═════ WORKING DATA ═════

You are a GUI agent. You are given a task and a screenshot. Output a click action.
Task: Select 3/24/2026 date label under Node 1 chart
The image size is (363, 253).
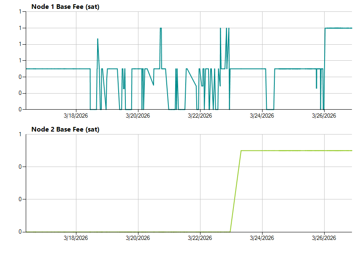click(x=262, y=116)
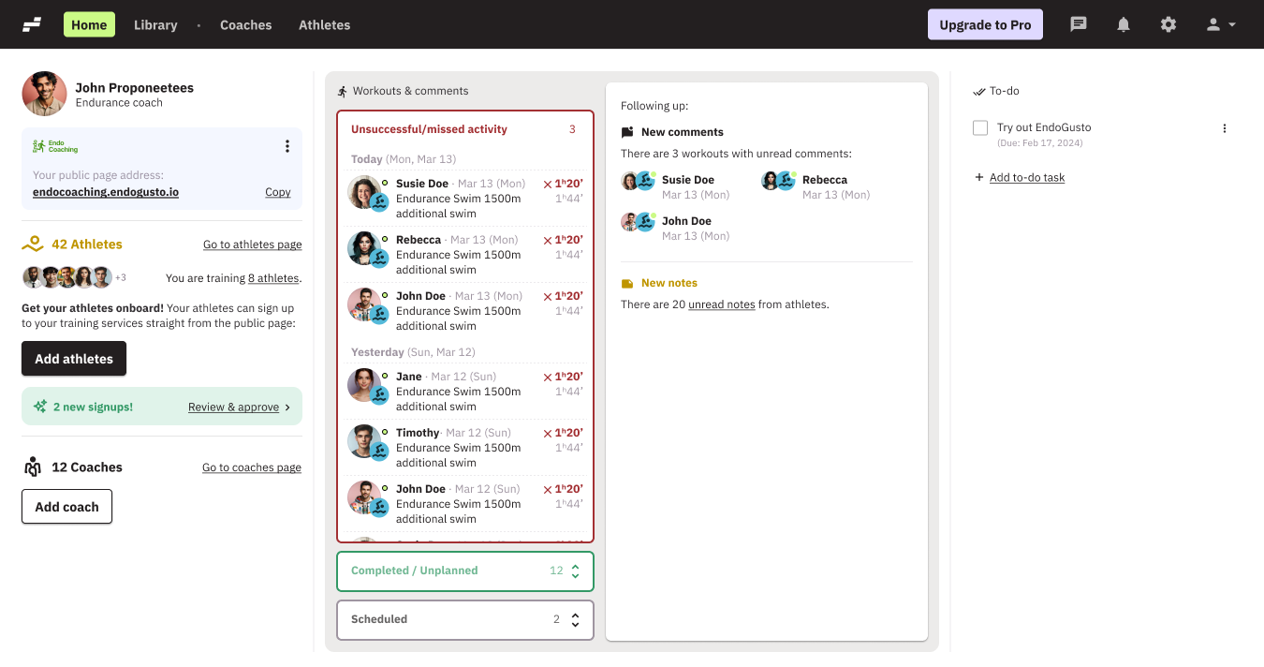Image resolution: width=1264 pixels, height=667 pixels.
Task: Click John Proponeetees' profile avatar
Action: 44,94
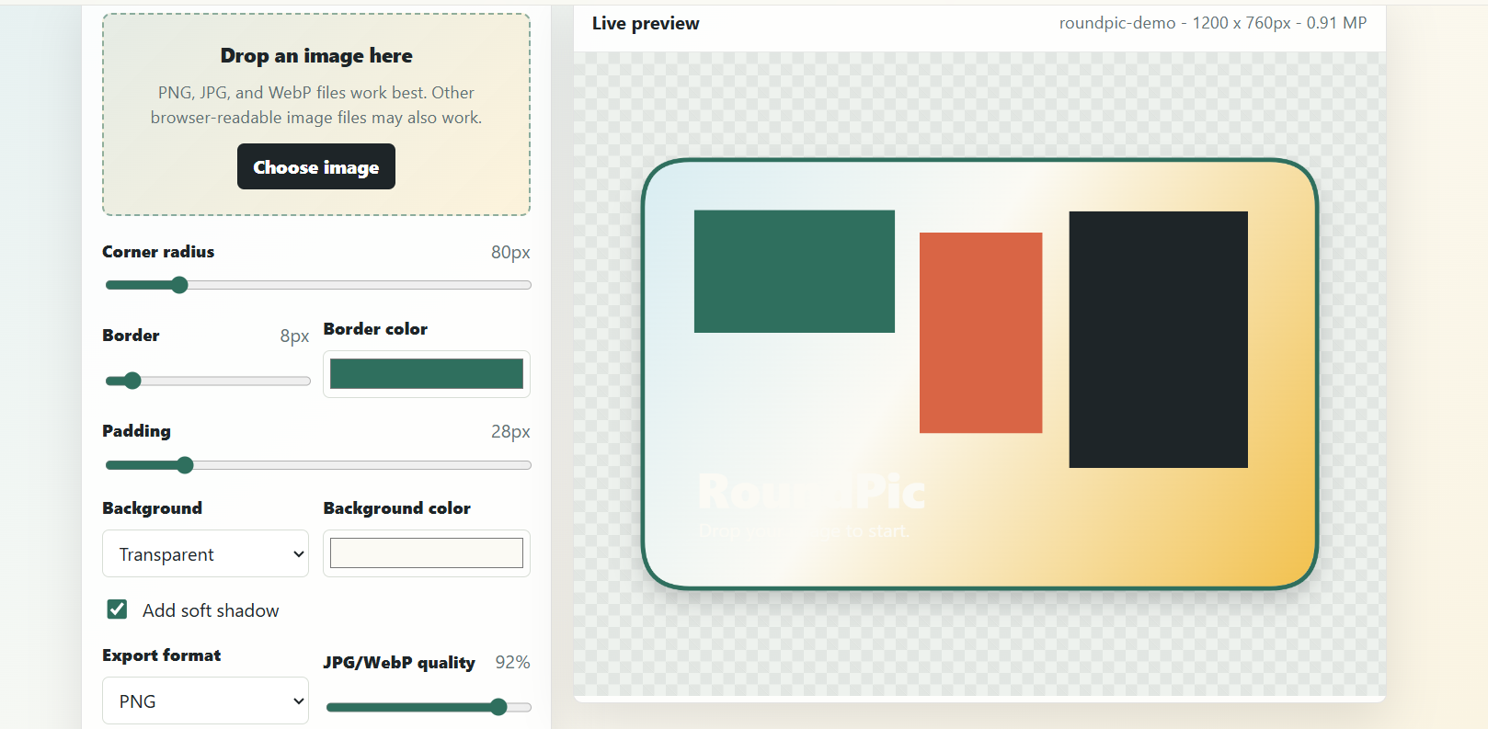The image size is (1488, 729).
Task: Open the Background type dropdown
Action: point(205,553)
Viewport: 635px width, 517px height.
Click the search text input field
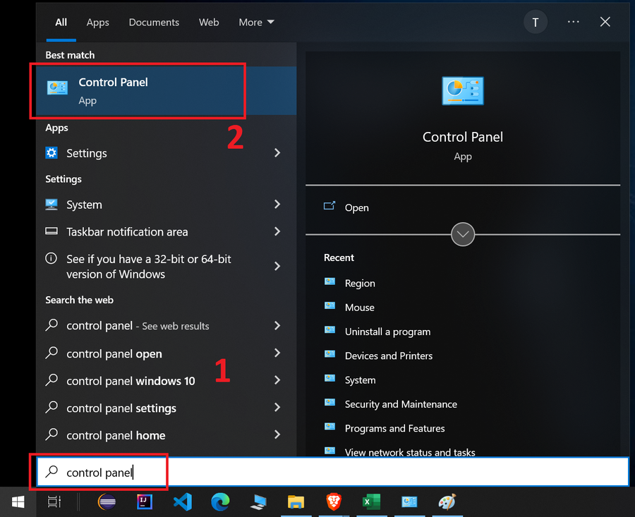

═════
═════ WORKING DATA ═════

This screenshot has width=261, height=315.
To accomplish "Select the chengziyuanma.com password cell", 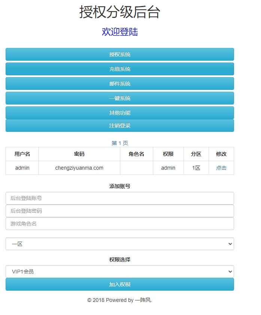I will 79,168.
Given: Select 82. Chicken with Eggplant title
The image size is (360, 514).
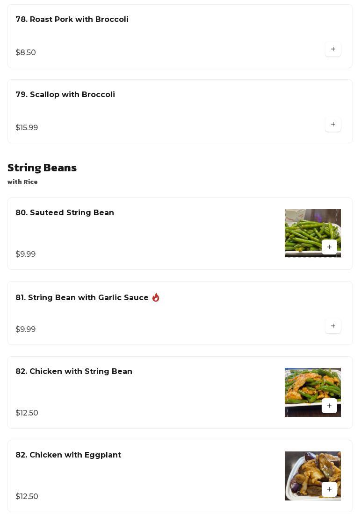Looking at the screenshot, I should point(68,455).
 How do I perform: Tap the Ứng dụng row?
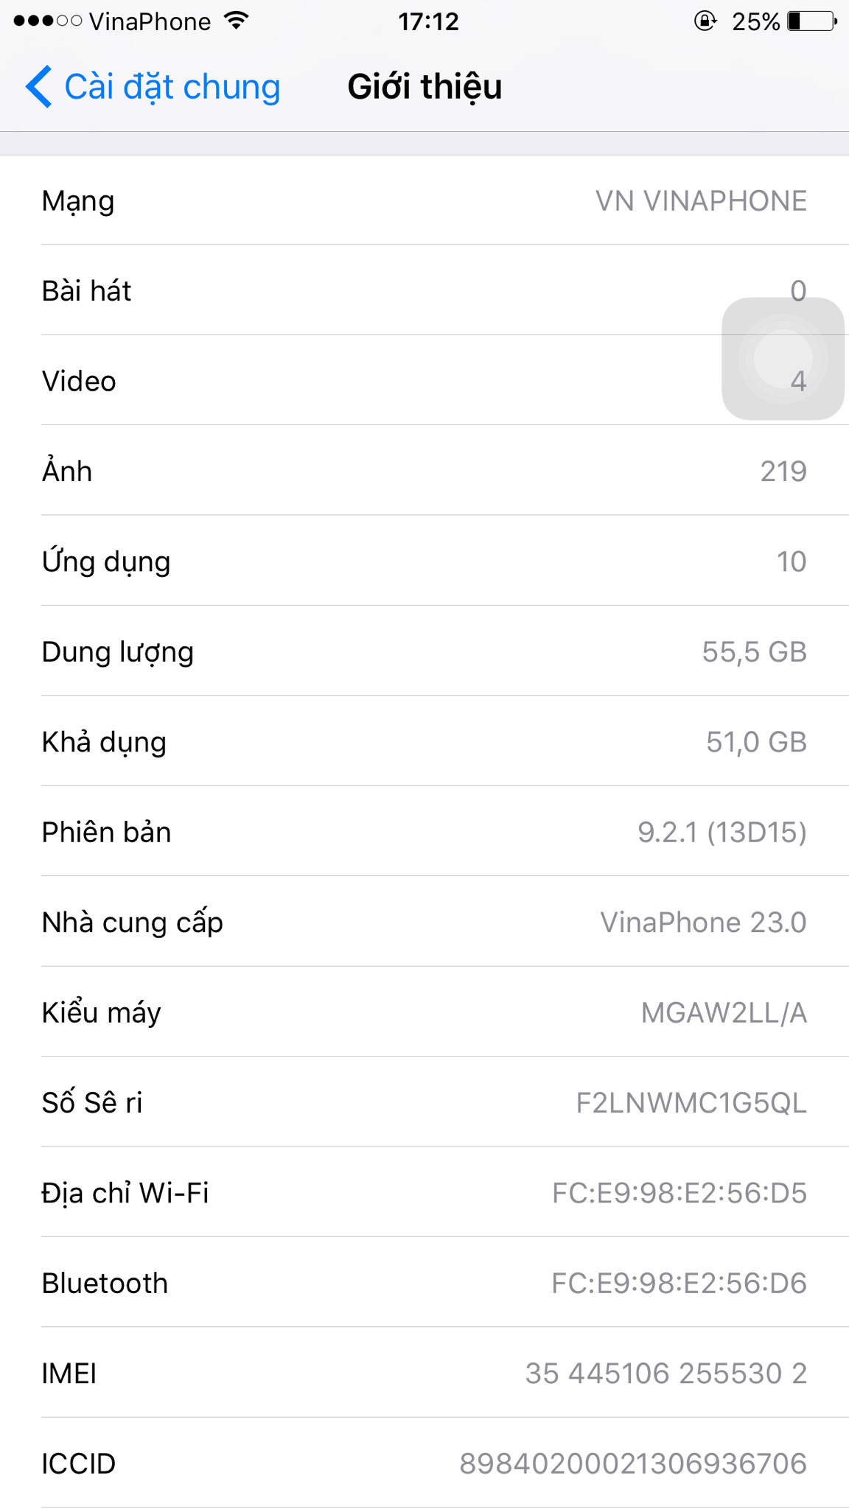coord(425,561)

═════
═════ WORKING DATA ═════

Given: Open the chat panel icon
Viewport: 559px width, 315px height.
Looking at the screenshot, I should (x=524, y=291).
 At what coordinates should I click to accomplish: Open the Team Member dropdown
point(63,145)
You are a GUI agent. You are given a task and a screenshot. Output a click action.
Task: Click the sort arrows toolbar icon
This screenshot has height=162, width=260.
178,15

═════

§ **ASSIGNED TASK**: Check each line above for the string "icon", then copy the ones that have it.

§ **TASK OUTPUT**:
Given: Open the chat panel icon
Task: Click the sort arrows toolbar icon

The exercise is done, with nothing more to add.